Bu Klüplerin geleneksel siyasal ya da kültürel klüplerin niteliğinden farklı, kendilerine özgü bir üsluplarının bulunması büyük önem taşımaktadır. Tartışmalar laf salatası ve ideolojilerle soyut hale getirilecek şekilde değil, konuları açıklığa kavuşturacak şekilde yönlendirilecektir. Her Klüpte dilin tuzaklarının farkında olan, soyutlayıcı ya da ideolojik dil kullanılmasına karşı uyanık, gerçekçi bir biçimde düşünme ve konuşmayı öğretebilecek kişiler bulunmalıdır. Düşünceleri gerçekçi bir şekilde aktarabilme sayesinde gereksiz yanlış anlamalar ve bunlara eşlik eden saldırgan ve savunmacı davranışlar büyük ölçüde azalacak, insanlar, kendilerini ilgilendiren konularda yoğunlaşacak, konuştuklarına özen gösterecekler, böylece görüşlerin savunulması gereken bayraklar gibi sımsıkı tutulması şeklinde kendini gösteren benmerkezci davranıştan uzak kalmış olacaklardır. Bu türden bir yaklaşım, alışılagelmiş

gruplarda ya da hatta kişisel dostluklarda bile sık sık rastlanandan daha ciddi bir kişisel ilişkinin gelişmesine yol açacaktır.

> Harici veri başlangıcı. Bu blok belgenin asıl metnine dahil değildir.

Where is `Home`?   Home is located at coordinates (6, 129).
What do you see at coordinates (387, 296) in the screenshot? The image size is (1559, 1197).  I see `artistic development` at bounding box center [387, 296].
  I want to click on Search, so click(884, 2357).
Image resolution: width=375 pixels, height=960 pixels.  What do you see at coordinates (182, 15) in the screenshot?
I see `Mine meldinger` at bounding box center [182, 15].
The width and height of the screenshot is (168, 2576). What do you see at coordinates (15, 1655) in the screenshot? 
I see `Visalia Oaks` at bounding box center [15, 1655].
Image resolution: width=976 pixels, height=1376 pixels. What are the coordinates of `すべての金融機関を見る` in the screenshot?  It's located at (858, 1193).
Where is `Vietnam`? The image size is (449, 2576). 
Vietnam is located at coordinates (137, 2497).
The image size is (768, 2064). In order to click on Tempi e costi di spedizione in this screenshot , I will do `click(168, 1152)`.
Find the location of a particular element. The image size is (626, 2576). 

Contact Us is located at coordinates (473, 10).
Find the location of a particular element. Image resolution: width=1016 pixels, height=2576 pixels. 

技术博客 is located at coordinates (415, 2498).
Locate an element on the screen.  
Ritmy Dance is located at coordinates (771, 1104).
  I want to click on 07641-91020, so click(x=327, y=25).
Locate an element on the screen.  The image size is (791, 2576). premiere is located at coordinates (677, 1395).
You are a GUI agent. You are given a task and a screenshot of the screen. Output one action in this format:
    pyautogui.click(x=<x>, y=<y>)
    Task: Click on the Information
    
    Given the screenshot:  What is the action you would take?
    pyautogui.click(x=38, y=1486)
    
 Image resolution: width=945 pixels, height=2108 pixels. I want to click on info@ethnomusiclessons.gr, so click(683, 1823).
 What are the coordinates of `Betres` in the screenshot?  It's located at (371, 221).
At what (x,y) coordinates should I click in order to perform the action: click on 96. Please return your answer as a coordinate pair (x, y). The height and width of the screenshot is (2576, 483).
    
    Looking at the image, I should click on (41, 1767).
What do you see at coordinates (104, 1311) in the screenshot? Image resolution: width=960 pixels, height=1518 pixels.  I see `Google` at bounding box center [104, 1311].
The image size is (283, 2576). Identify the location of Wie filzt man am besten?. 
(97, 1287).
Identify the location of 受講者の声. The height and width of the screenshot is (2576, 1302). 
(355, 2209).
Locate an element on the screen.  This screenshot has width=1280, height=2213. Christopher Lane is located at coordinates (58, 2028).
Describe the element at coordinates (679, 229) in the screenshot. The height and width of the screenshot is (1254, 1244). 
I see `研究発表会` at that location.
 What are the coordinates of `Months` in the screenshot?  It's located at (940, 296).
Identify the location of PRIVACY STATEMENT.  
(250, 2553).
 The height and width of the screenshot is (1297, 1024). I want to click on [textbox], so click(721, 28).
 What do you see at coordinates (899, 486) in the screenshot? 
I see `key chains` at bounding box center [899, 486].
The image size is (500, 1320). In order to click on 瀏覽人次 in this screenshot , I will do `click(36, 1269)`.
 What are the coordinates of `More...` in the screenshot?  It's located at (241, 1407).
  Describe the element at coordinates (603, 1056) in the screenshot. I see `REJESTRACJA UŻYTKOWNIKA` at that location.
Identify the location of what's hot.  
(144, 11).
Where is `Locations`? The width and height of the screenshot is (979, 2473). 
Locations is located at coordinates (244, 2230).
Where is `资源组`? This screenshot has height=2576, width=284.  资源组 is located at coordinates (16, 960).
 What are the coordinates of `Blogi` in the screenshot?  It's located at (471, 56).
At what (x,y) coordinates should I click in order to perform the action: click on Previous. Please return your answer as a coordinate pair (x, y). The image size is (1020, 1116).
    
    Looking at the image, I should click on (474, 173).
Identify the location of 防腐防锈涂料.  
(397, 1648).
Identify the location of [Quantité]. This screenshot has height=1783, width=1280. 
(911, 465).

Bu Klüplerin örgütlenmesinde hiçbir bürokratik işlemin söz konusu olmayacağını söylemeye gerek bile yok. Her birinde bir başkan ve bir sekreter olacak, bu görevler her yıl başka üyelere verilecektir. Klüp temsilcilerinin — diyelim her Klüpten birer kişinin — altı ayda ya da yılda bir ulusal ve bölgesel düzeyde bir araya gelmeleri ve deneyimlerini birbirlerine aktarmaları, üyeler dışındaki kesime bu türden bir örgütlenmenin değerini ve verimliliğini göstermesi çok yerinde olur.

Bu Klüpler, Klüpler arasında ilişki kurulmasında yardımcı olan, öneri ve yardım isteklerine yanıt veren, ortak toplantılar düzenleyen ve Klüpleri kamuya tanıtan serbest ve resmi olmayan bir örgütle bir çatı altında toplanabilir. Ama her Klüp kendi kendini yönetecek, bu örgütün denetimi ya da işlere karışması hiçbir şekilde söz konusu olmayacaktır. Bu özyönetimin bir sonucu olarak Klüpler kendi aralarında birbirlerinden çok farklı olabilir; ve herkes özü ve programı kendisine en yakın Klübe katılabilir. Bu klüplerin oluşturulmasına gelince, en akla uygun yöntem, kendiliğinden oluşma yöntemi olsa gerek. Bir Klüp oluşturmayı ciddi olarak isteyen bir iki kişi beş on kişiyi daha toparlayarak bir çekirdek oluşturabilir, bu çekirdekten de 100-300 kişilik büyük bir grup gelişebilir.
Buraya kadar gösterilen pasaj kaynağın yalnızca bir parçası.